A palavra certa que faça o mundo andar

Assim como o autor da frase, Herbert Viana, vocalista dos Paralamas do Sucesso, que também vive em uma cadeira de rodas, Érico é uma pessoa comunicativa. Tendo trabalhado na área da comunicação em diversos projetos, nosso João de Santo Cristo às avessas não deixou de passar mensagens e dicas para quem está iniciando a vida em uma cadeira de rodas.

Primeiro, quando questionado sobre os melhores e piores lugares que já visitou no quesito acessibilidade, ele disse: “local exemplo de acessibilidade não tem, porque o conceito de acessibilidade é novo e todos estão constantemente evoluindo. Poderia citar alguns países, como Canadá, mas que tenha visto, não tem uma experiência”. Já no pior exemplo, “qualquer centro de cidade, porque são antigos – e não digo que não deveriam ser –, mas paralelepípedos e pedras são inimigos mortais de pessoas com limitação de movimentos”.

Ele também ressaltou que não existe uma maior dificuldade em estar na cadeira de rodas, já que “a maior dificuldade está todos os dias, quando escolhe encarar um mundo sem adaptação, onde as pessoas não se preocupam com você e você não existe, a não ser que esteja na frente delas. Um mundo onde precisa implorar o básico como um ônibus, uma calçada ou um banheiro adaptado. Ir a um bar à noite e descobrir que ele não tem banheiro adaptado ou rampa, por exemplo”. Ele finaliza dizendo, aproveitando seu aflorado senso de humor, que “todo dia é uma grande batalha, então não é só matar um leão, é matar um leão estando pelado com um pedaço de picanha pendurado no pescoço”.

Para finalizar, Érico Brena, o Santo de nossa história, deixa uma mensagem para quem esteja passando pelo que ele já passou ou quaisquer outros problemas.
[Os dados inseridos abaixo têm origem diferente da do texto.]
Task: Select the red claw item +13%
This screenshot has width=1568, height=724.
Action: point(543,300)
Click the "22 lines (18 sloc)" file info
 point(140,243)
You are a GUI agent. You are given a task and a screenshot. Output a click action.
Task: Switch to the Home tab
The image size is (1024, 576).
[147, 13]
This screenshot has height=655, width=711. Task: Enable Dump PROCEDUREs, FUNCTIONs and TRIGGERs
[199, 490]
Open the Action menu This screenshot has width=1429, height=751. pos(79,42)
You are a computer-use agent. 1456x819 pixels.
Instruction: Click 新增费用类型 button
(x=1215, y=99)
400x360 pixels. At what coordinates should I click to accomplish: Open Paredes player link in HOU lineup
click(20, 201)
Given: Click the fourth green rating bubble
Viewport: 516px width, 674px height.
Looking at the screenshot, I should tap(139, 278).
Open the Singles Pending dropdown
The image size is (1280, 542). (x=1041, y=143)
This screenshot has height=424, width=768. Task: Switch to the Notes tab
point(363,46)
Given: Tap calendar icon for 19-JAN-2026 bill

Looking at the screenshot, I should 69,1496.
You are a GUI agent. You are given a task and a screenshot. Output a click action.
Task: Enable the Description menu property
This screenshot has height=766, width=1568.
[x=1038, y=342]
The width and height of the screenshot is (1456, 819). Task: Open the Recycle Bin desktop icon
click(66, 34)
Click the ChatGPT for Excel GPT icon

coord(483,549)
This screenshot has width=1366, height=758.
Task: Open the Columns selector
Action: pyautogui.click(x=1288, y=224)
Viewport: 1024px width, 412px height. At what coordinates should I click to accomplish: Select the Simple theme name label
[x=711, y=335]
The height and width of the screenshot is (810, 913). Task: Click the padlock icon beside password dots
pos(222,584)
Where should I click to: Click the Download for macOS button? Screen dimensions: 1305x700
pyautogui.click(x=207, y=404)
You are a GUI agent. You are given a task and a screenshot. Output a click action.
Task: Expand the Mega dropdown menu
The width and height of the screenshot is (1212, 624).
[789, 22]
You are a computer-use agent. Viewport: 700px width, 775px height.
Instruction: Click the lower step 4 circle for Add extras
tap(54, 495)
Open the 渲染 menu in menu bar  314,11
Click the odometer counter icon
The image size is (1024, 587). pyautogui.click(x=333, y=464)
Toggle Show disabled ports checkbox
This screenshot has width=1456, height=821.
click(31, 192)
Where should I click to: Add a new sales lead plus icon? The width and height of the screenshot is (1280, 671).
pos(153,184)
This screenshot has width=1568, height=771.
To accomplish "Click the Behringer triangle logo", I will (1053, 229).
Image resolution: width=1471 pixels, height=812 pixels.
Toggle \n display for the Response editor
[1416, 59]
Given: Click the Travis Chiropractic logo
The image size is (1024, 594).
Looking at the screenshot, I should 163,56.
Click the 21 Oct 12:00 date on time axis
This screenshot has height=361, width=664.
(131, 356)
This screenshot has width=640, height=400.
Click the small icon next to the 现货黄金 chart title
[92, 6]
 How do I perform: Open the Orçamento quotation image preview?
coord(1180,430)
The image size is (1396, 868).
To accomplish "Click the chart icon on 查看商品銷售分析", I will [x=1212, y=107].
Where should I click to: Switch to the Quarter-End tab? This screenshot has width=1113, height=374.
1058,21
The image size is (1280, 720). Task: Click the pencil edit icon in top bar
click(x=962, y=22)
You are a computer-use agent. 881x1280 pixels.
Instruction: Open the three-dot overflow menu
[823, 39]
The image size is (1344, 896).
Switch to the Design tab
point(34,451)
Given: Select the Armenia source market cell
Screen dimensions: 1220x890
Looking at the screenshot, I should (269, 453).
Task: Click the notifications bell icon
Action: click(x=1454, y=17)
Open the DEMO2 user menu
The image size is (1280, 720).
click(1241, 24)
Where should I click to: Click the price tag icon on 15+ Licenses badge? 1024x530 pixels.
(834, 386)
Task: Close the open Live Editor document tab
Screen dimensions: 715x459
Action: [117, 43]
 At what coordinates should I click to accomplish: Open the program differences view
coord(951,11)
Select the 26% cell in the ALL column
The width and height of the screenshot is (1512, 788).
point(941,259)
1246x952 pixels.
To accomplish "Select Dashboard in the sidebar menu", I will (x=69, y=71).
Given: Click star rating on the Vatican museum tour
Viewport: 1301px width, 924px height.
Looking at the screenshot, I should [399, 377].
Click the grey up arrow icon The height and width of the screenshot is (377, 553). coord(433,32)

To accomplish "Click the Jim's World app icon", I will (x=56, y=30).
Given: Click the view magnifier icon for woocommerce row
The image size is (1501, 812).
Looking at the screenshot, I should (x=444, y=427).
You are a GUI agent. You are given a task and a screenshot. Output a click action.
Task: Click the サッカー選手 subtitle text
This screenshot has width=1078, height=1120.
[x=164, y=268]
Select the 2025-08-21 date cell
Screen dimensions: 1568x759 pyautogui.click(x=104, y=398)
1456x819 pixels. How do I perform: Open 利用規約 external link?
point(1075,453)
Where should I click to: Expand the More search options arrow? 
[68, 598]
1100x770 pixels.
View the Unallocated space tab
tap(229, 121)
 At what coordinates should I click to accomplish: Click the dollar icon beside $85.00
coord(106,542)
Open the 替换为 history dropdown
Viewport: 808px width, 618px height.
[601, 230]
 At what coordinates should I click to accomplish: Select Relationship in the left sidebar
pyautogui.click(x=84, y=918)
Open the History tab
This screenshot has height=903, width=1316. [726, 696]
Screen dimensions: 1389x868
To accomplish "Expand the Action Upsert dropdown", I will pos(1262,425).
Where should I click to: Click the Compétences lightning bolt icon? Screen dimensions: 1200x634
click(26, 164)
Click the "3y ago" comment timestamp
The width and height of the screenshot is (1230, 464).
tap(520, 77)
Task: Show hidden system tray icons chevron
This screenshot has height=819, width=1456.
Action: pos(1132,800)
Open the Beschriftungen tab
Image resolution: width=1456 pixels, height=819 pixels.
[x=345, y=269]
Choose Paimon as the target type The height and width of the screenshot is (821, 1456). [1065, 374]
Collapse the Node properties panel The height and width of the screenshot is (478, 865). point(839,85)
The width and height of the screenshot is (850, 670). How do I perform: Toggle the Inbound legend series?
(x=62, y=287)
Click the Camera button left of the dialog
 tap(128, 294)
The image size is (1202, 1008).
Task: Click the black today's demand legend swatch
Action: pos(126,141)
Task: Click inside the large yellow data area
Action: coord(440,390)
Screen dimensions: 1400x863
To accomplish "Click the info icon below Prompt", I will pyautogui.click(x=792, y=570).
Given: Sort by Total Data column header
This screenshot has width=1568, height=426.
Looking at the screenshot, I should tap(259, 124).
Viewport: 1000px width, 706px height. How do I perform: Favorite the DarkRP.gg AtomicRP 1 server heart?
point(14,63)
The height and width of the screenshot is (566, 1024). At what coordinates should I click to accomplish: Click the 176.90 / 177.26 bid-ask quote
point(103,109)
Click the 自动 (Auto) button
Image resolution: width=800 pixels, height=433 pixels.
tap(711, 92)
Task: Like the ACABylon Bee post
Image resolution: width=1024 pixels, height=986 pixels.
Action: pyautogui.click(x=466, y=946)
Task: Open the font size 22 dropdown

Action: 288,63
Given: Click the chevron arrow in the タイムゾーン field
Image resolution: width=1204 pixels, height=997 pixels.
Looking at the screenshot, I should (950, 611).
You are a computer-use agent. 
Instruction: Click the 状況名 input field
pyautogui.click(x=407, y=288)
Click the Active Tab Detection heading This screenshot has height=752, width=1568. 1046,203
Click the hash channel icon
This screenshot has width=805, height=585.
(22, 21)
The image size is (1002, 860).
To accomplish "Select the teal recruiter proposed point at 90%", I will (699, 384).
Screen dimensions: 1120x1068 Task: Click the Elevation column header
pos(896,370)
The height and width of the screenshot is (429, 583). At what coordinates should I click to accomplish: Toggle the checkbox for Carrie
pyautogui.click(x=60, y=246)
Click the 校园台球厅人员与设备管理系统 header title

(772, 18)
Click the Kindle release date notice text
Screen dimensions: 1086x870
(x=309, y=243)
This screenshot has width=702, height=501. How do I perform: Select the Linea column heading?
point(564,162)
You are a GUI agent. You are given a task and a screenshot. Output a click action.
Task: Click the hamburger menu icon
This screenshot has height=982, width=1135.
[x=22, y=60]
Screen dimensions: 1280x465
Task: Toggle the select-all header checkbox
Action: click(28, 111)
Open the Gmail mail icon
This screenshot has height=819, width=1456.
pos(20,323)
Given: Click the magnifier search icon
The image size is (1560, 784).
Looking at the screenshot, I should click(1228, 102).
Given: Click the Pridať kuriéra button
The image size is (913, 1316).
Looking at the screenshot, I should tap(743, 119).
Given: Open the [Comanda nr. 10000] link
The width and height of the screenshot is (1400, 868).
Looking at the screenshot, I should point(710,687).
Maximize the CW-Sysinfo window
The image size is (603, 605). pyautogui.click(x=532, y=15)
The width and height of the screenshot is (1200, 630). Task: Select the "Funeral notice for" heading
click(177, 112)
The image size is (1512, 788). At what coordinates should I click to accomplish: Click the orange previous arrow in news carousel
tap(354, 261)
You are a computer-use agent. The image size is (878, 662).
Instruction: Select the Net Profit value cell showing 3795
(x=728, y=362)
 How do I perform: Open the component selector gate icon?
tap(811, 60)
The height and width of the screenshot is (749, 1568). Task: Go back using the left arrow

Até porque para ele, não existe problema maior ou menor, apenas os de cada um. “Tudo é passageiro. Quando a gente perde algo fisicamente, nós ganhamos uma nova visão da vida. Disseram para mim no hospital que eu tinha duas opções: não aceitar, me jogar na cama, me dar por vencido e morrer assim ou mostrar ao mundo minha capacidade, meu brilhantismo e que a cadeira de rodas é só um acessório. Ou você vive, ou você para de viver”. Ele escolheu viver e nós contamos sua história, que merece ser amplamente conhecida por todos, porque o deficiente nada mais é que um de nós: uma pessoa com suas cicatrizes que precisa de espaço no ambiente profissional e também na educação.